> [Dataset items]

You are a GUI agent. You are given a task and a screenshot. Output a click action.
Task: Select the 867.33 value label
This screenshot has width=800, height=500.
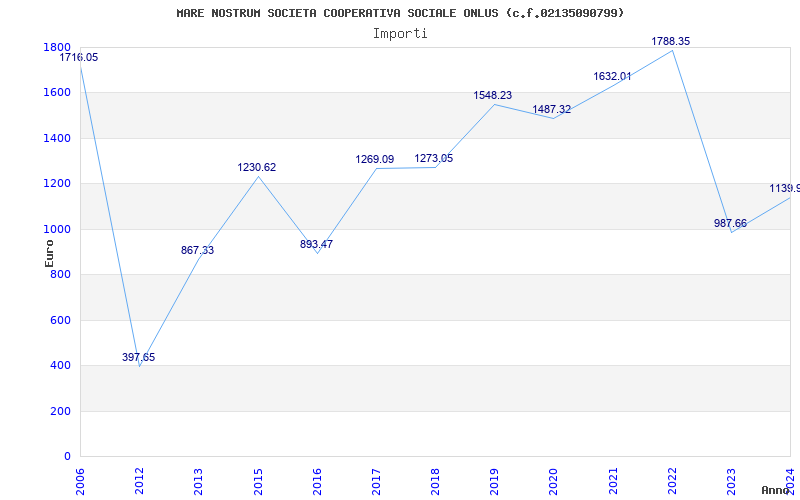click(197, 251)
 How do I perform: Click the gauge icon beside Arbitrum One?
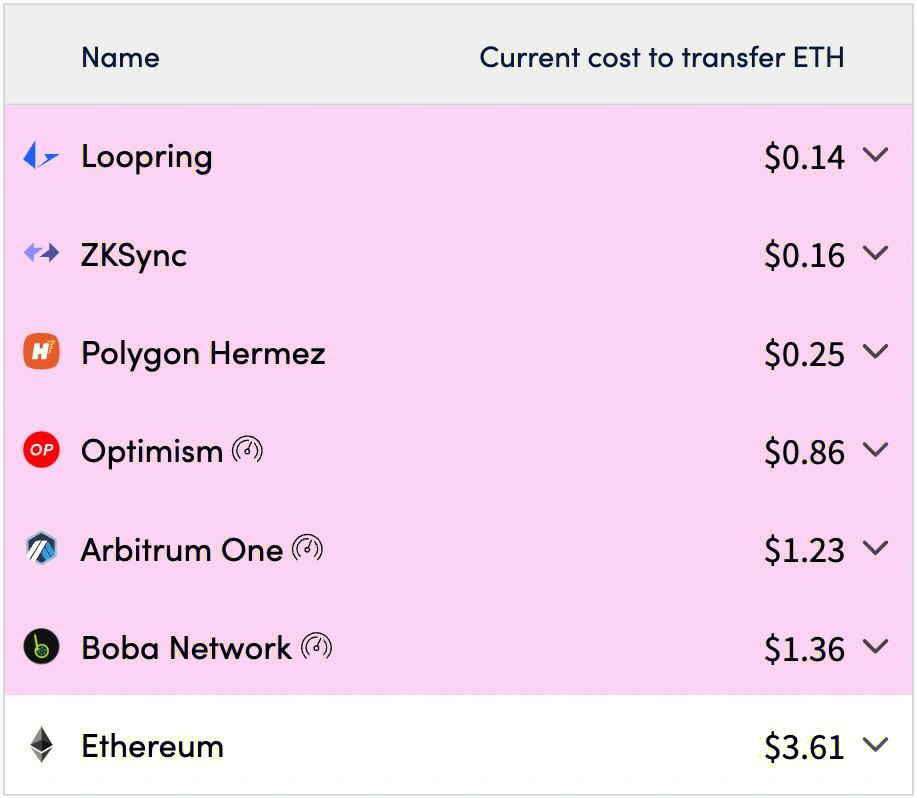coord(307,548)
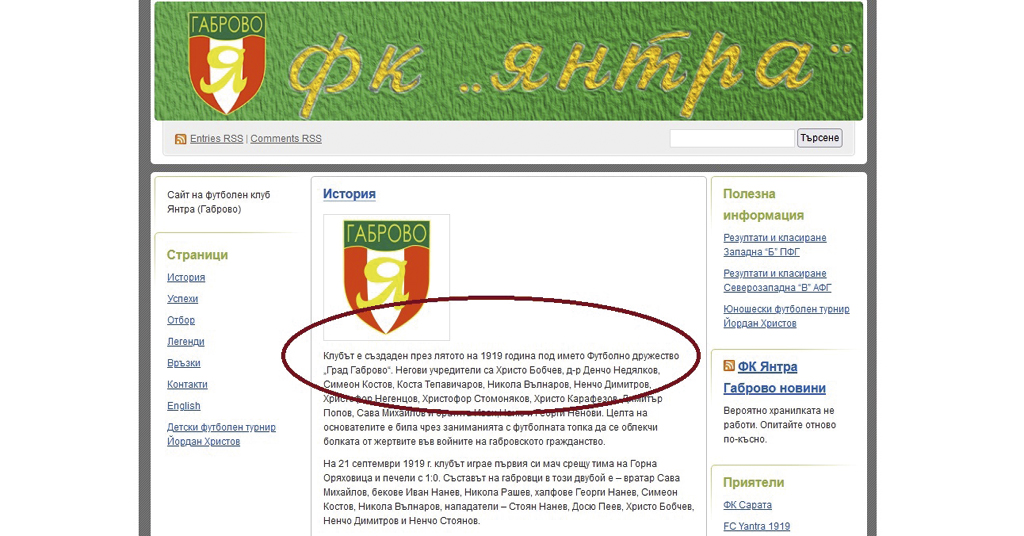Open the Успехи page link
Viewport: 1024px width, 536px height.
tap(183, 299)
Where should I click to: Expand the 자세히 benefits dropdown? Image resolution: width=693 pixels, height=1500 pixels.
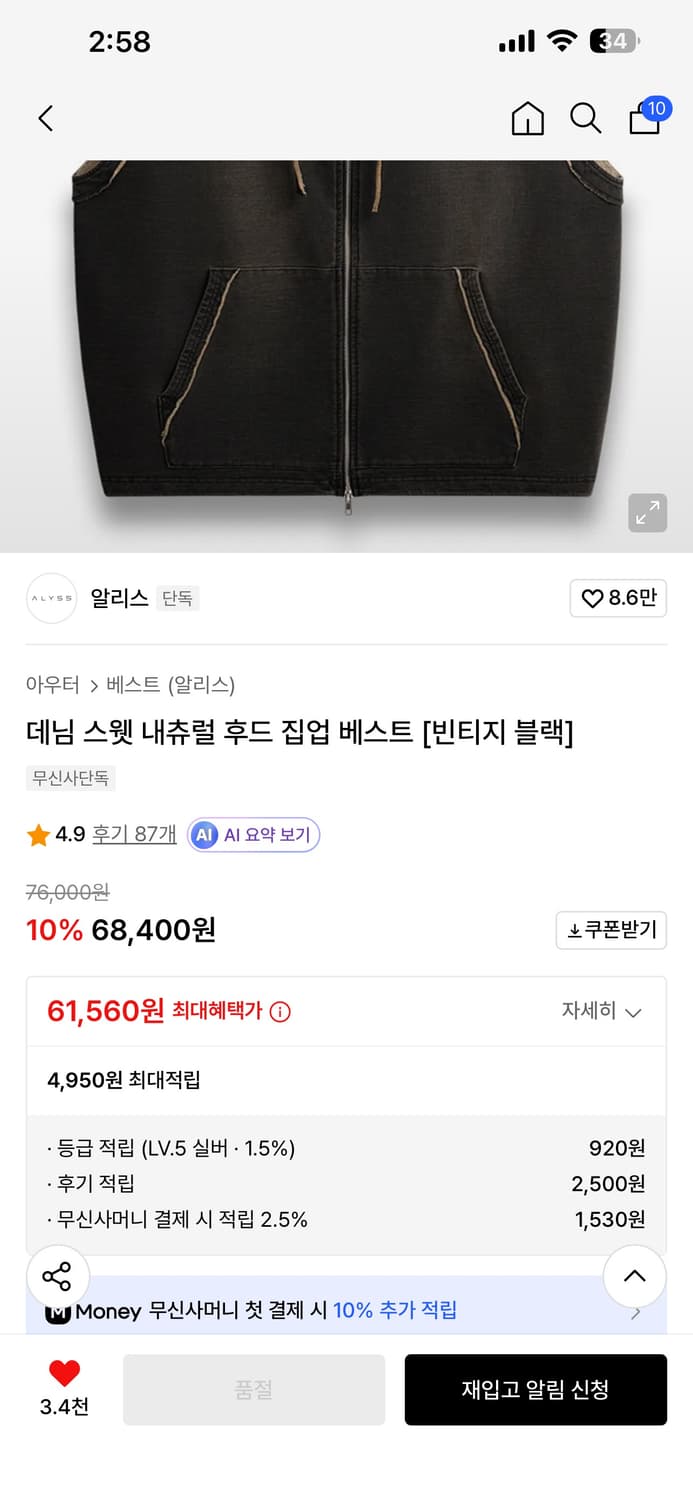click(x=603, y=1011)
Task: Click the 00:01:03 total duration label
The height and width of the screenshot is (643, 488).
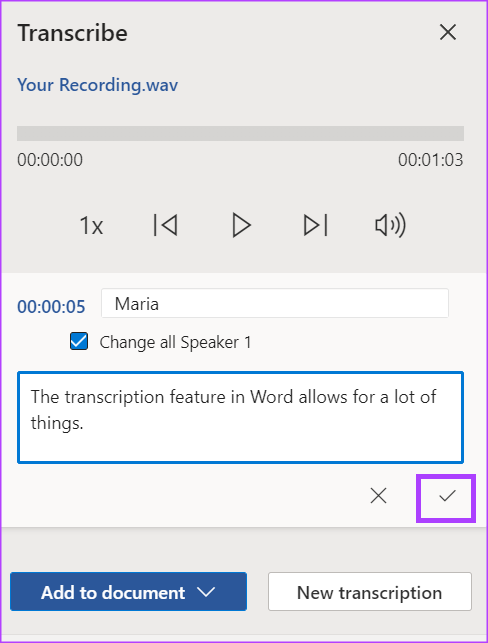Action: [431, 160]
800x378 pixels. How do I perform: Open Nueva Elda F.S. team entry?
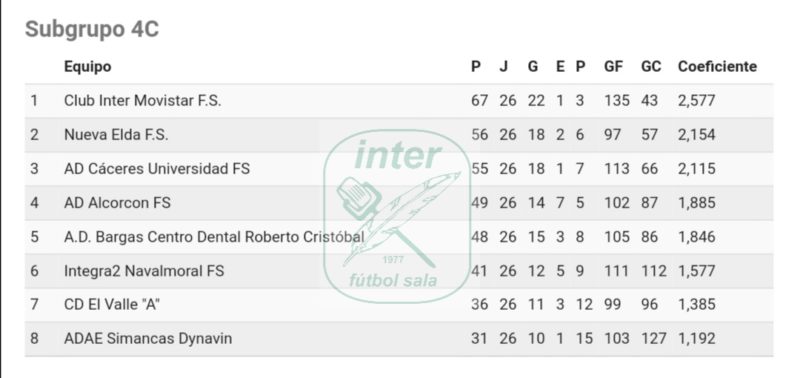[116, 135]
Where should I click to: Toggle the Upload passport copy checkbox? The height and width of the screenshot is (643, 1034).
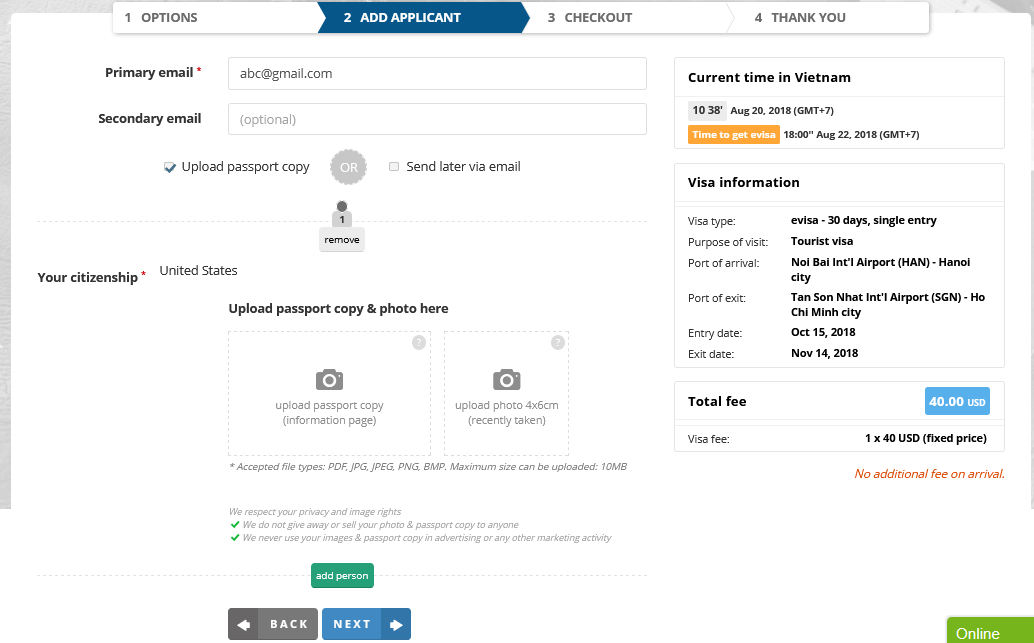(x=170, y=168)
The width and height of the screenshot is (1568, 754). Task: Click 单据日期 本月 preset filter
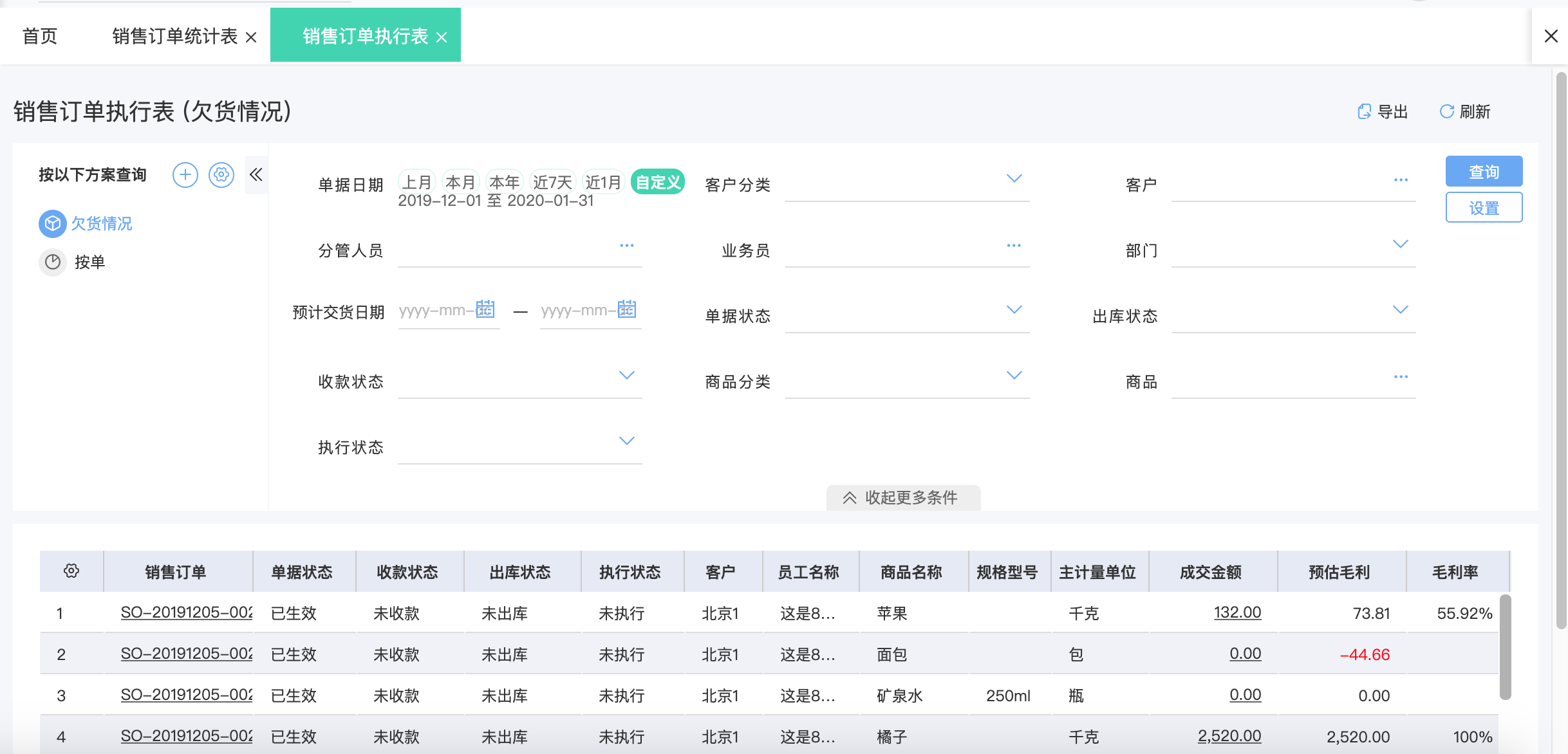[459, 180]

> [What to work on]
When a line in the data contains the string "label", copy that line.

> [Result of the exercise]
Task: Select the 867.33 value label
Task: Click the 00:01:03 total duration label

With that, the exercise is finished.